Гарнье откинул щеколду и распахнул дверь. За ним стояли двое, не различимые в темноте; когда один поднял факел, Франсуа узнал стражников — Бенуа и Жана Лу, бывшего мусорщика и золотаря.

— Глазам своим не верю! Ты ли это, папаша Лу?

— Я самый, малыш Франсуа. Подпояшь свое отрепье, господин де ля Дэор не любит ждать.

— Да и у меня есть кое-какие дела, а я засиделся в этом клоповнике.

— Ничего, не долго тебе ждать, на Монфоконе для тебя уже готовят жабо из пеньки и сосновый камзол. А ты как думал? Убить порядочного человека и насвистывать щеглом? Нет, приятель, на этот раз ты крепко прогадал.

— Хватит болтать, — прикрикнул Бенуа.

Они поднимались по крутой каменной лестнице с истертыми ступенями: впереди Жан Лу освещал дорогу, за ним трясущийся от страха Франсуа и последним, шаркая башмаками, Бенуа. Поднявшись на второй этаж, где размещалась тюремная охрана, они прошли по сводчатому переходу в башню и по железной винтовой лестнице спустились в подземелье — самое теплое помещение во всем Шатле, потому что здесь в очаге день и ночь пылали поленья, чтобы в достатке были угли и огонь. Скрипели блоки, ввинченные в балки. Жан Маэ, по прозвищу Дубовый Нос, ворошил тяжелыми щипцами золотистые угли; его красный плащ с откинутым капюшоном ярко выделялся среди темных одежд прокурора, следователя и писца. Маэ было жарко, черные с проседью волосы прилипли к потному лбу. Трещали факелы, на длинном столе в дубовой плахе огненным крестом горели пять сальных свечей.
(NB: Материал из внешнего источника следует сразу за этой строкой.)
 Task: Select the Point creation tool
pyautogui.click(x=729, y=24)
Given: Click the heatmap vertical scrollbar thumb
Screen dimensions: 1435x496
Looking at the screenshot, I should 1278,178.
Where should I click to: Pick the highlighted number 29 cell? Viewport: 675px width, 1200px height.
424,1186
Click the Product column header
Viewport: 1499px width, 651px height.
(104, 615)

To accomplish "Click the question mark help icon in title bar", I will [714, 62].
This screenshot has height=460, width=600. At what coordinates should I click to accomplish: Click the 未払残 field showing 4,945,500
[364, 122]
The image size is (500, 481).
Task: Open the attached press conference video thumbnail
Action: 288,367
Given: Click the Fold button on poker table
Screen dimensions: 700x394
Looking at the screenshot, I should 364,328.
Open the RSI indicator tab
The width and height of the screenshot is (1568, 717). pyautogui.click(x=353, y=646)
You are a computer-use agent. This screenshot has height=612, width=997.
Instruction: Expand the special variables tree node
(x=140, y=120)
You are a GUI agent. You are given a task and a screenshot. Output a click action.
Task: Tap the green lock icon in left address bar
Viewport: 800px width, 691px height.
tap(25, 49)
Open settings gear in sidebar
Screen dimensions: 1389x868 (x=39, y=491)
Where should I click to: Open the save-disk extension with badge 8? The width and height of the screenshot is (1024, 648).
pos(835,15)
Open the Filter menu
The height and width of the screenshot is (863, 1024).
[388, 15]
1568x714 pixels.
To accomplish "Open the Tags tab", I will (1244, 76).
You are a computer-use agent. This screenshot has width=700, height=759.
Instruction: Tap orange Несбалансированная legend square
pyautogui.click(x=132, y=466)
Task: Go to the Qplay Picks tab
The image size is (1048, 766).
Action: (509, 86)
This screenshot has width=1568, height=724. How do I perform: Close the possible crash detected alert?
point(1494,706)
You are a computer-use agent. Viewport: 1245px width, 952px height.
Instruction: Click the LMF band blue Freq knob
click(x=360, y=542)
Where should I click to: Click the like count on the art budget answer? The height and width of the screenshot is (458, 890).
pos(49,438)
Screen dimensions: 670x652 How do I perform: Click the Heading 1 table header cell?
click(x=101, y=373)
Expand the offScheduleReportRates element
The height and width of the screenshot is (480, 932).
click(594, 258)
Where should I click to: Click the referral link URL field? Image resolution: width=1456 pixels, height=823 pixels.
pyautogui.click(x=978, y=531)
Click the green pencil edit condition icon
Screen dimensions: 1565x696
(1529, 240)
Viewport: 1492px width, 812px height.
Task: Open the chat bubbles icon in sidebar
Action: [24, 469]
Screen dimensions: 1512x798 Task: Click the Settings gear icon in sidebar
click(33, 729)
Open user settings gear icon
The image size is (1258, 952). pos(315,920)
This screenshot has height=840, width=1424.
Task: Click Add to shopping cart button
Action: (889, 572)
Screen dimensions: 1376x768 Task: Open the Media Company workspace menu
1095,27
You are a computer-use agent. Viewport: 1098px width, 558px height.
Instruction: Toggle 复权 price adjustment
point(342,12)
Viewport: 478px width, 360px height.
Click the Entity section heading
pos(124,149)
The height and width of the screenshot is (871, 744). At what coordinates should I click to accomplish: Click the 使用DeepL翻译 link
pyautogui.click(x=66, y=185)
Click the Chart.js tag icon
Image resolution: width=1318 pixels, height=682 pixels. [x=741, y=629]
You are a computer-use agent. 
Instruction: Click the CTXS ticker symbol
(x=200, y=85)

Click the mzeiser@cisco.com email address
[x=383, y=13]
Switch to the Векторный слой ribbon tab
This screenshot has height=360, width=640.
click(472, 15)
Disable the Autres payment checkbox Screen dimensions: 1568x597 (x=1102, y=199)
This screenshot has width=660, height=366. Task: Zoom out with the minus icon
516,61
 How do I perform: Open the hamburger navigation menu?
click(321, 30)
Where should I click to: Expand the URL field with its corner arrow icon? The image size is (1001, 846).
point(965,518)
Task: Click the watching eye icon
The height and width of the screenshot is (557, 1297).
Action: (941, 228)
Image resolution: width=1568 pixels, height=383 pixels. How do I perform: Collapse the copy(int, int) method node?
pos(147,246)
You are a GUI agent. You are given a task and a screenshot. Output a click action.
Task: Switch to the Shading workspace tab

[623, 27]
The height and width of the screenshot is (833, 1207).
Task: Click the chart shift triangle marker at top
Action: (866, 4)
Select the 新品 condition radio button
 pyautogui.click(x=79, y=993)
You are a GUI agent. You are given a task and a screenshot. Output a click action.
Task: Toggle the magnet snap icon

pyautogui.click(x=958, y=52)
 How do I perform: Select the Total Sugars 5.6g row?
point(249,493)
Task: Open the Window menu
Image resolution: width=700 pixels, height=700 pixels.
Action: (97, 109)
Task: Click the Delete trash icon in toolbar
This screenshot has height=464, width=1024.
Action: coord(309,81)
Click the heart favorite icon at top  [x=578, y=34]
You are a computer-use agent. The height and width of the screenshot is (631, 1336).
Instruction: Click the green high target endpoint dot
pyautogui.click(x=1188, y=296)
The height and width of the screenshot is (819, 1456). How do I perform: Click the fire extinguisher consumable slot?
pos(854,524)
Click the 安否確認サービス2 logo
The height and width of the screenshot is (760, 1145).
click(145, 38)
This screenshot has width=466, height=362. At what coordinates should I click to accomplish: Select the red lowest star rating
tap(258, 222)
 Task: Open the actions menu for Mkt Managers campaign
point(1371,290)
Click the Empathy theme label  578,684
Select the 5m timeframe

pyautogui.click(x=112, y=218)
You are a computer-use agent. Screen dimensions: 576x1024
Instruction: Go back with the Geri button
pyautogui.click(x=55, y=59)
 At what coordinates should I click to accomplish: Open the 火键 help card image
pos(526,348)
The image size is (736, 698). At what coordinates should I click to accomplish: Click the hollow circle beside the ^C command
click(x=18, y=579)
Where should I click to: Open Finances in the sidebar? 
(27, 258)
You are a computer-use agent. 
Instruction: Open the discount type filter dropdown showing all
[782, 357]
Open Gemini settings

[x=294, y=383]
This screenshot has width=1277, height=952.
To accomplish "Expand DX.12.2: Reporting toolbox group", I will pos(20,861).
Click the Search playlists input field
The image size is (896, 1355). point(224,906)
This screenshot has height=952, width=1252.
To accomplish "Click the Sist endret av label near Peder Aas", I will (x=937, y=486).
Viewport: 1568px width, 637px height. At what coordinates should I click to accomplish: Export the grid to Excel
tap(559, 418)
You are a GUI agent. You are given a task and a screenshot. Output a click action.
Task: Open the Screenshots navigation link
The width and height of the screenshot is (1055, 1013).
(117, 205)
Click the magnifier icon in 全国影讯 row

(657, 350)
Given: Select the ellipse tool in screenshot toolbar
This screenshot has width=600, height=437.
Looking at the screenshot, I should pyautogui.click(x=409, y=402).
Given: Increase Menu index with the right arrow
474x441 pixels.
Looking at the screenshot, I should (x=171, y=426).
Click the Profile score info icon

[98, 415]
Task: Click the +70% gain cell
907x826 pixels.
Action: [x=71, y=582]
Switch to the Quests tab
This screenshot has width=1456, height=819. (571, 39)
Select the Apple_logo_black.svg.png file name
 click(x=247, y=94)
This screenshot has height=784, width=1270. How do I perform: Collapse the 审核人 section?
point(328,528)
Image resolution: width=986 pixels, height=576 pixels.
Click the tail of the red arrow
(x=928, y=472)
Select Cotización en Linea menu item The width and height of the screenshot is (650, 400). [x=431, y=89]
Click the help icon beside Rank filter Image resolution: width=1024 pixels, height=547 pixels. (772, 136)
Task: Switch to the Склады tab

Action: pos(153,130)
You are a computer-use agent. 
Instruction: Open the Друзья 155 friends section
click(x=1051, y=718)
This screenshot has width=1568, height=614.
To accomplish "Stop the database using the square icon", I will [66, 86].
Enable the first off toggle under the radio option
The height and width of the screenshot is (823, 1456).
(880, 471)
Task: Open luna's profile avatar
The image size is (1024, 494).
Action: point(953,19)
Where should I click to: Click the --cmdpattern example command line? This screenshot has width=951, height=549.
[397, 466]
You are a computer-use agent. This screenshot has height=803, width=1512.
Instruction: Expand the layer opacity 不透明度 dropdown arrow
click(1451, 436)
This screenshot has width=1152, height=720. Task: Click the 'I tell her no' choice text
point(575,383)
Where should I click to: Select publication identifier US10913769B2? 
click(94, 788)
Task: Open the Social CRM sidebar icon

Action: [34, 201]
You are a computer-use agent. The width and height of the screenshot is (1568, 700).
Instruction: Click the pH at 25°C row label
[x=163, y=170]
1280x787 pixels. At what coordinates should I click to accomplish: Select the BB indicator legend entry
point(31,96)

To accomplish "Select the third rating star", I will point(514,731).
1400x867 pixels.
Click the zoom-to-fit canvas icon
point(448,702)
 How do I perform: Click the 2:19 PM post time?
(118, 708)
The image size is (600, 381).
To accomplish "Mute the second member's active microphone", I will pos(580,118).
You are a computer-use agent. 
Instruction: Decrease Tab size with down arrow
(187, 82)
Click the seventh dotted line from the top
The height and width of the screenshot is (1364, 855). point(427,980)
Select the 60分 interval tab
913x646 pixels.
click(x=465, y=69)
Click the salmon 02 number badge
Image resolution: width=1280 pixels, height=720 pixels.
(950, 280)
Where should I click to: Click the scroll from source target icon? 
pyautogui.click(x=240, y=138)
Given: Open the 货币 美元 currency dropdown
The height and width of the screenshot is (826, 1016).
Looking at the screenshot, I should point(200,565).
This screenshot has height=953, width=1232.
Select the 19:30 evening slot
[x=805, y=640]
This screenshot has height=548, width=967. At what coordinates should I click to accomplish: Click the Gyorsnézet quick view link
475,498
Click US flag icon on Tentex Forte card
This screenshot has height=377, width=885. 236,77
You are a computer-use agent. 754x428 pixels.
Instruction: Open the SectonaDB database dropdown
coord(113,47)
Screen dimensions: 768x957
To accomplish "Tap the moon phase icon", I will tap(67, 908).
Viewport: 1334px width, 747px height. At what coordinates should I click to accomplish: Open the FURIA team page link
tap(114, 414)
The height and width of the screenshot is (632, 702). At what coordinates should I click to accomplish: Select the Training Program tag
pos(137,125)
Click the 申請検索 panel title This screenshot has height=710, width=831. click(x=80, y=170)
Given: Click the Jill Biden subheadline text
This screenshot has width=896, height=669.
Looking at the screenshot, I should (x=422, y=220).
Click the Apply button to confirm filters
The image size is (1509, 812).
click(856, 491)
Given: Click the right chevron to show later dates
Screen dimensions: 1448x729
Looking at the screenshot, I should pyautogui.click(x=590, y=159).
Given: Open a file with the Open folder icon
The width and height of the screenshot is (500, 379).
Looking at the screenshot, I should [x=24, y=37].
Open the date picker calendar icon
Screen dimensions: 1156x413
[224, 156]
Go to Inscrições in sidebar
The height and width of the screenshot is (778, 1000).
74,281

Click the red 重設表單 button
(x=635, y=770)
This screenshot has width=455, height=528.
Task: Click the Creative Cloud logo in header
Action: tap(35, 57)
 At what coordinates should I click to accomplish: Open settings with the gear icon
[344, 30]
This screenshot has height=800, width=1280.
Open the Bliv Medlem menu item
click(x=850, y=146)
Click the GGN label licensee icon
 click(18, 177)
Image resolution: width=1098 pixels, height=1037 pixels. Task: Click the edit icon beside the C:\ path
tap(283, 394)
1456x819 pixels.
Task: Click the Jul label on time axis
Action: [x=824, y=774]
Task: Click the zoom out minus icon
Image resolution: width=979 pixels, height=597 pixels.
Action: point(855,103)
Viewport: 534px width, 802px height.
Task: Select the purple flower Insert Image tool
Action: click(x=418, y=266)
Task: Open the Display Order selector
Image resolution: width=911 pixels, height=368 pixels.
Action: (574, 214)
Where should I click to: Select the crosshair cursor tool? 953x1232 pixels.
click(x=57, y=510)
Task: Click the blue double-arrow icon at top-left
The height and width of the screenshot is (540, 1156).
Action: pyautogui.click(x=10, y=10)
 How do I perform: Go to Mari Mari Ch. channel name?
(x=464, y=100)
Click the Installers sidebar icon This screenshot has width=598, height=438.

— Подсудимый, подойдите ближе. Вас уже уведомили, в чем состоит ваше преступление, а именно в злонамеренном и дерзком убийстве мэтра Ферребу Мустье, папского нотариуса. На предыдущих допросах, а именно… Господин Корню, напомните числа.

Писец Жан Корню провел пальцем по длинному листу.

— Ноября двадцать девятого и тридцатого, декабря третьего, четвертого, десятого.

— …Вы отрицали участие в преступлении, хотя ваши сообщники Гютен, Пишар и Робен Дожи, проявив благоразумие и должное смирение, признали себя виновными. Подсудимый, вы намерены упорствовать и вводить следствие в заблуждение?

— Я не виновен, господин помощник прево.

— Запишите, господин Корню, а вы, господин сержант, начинайте.

Подручные палача подвели Вийона к низкой широкой скамье; сквозь лохмотья он почувствовал спиной сырость дерева и задрожал. Железные скобы с винтами туго охватили его грудь, бедра, щиколотки. Жан Маэ кинжалом разжал зубы Франсуа, вставил воронку, ноздри залепил восковыми шариками. И стены, и потолок заслонил громадный кувшин с треснувшей коричневой поливой, горлышко медленно склонилось к воронке, и хлынула струя горькой соленой воды. Франсуа судорожно глотал, но струя лилась, растекаясь расплавленным оловом под черепом.